Are there simply not enough dope beats for you when it comes to staid, government policies? In that case, you may find a convincing argument from an animated video about the “Four Comprehensives” policy by the Chinese Communist Party.
Produced by Xinhua, the official state news media of China, the video features exaggerated visuals like a flying saucer and a silver Rubik’s cube in front of an undulating bullseye.
The music is set to a hip-hop beat as a rapper explains the “Four Comprehensives”: to comprehensively develop a “moderately prosperous society”, to comprehensively reform the country, to comprehensively enact a “rule of law”, and to comprehensively root out Party corruption.
“Prosperity is the goal, reform is the drive, rule of law is the guarantee, Party building is the key!” shouts the chorus of the song, which is sung in tune to Beethoveen’s Ode to Joy by the video’s end.
The video also proclaims, “We have the Four Comprehensives, the Chinese dream is not far away!” while also telling us, “There will be no panic in our hearts, as long as food is not a concern and our hands are full of money.”

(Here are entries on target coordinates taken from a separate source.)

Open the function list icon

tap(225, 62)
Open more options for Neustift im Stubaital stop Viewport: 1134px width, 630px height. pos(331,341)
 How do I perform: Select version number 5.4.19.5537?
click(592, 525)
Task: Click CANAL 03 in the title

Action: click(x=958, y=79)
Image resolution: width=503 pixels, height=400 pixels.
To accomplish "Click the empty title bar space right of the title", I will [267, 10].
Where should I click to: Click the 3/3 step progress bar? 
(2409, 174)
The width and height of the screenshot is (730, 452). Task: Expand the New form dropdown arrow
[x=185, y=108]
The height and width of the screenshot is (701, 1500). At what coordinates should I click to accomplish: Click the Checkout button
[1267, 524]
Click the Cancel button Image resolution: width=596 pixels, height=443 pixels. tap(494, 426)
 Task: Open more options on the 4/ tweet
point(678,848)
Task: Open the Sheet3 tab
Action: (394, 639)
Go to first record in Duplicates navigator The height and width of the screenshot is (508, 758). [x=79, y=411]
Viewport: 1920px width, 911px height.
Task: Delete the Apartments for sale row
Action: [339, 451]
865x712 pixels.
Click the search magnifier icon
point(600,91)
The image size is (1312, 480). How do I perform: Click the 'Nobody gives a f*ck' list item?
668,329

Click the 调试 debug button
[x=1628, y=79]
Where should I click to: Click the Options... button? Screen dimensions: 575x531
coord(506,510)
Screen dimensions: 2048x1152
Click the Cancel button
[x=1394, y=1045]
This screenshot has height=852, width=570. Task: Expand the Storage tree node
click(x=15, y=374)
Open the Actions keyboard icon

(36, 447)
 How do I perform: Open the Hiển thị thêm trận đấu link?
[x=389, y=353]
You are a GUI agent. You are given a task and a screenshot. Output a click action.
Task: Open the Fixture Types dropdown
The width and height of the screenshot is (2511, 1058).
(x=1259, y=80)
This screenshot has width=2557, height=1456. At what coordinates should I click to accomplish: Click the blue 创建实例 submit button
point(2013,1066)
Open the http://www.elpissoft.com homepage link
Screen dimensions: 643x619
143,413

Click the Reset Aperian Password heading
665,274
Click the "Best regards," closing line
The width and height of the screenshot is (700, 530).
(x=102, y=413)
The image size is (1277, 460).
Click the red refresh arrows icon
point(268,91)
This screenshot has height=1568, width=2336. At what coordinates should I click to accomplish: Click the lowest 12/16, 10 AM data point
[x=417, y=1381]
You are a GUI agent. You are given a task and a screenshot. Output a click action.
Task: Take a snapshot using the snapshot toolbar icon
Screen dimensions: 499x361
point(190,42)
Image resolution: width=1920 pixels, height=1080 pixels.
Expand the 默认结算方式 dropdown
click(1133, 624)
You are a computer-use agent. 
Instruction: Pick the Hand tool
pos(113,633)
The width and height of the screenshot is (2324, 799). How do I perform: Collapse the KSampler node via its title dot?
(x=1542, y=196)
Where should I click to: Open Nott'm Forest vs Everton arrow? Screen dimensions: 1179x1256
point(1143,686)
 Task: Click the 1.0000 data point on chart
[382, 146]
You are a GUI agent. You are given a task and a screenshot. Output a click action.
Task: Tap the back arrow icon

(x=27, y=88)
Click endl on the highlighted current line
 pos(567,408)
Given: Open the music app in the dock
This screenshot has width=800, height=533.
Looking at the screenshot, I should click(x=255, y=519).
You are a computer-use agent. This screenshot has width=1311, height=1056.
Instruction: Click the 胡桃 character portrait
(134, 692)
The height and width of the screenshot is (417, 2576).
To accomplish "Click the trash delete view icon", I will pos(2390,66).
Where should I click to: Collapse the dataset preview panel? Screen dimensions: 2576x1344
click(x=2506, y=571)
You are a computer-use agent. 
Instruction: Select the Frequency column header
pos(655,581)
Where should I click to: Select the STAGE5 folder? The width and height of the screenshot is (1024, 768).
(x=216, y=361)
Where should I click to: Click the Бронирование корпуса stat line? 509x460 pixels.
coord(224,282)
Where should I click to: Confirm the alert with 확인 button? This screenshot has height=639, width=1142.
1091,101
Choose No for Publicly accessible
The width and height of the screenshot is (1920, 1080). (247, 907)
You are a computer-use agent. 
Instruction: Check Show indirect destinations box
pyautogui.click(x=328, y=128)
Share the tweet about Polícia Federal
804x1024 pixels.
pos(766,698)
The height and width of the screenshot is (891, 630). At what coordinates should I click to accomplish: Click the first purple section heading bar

To appeal to a younger demographic, the video also features its own “bullet screen“, a style of internet commenting in which content contributed by online users is featured directly over the screen, flying from right to left. However, unlike actual bullet screens, it appears the content is provided by the video’s creators and not from the public.
This video is very similar to other recent propaganda videos that use animation and music to disseminate CCP policies to the masses of China. An earlier propaganda video using rapping to explain the 13th Five Year Plan was released last December. Another music video about the 13th Five Year Plan was released last October that featured Terry Gilliam-inspired animation and folksy sing-a-long pop lyrics in English.
When it comes to winning over the minds of the Chinese public, the “Four Comprehensives” has long had its supporters. First made public by Chinese President Xi Jinping at the end of 2014, the Global Times announced in February 2015 that the new policy is a “governance blueprint that is understood and supported by all people in the nation” that “has won people’s hearts”.
We’d look forward to hearing the CCP and its videos take part in epic rap battles, but the problem then would be finding it some competition. Some 120 songs, almost entirely rap songs, were banned by the Ministry of Culture last August.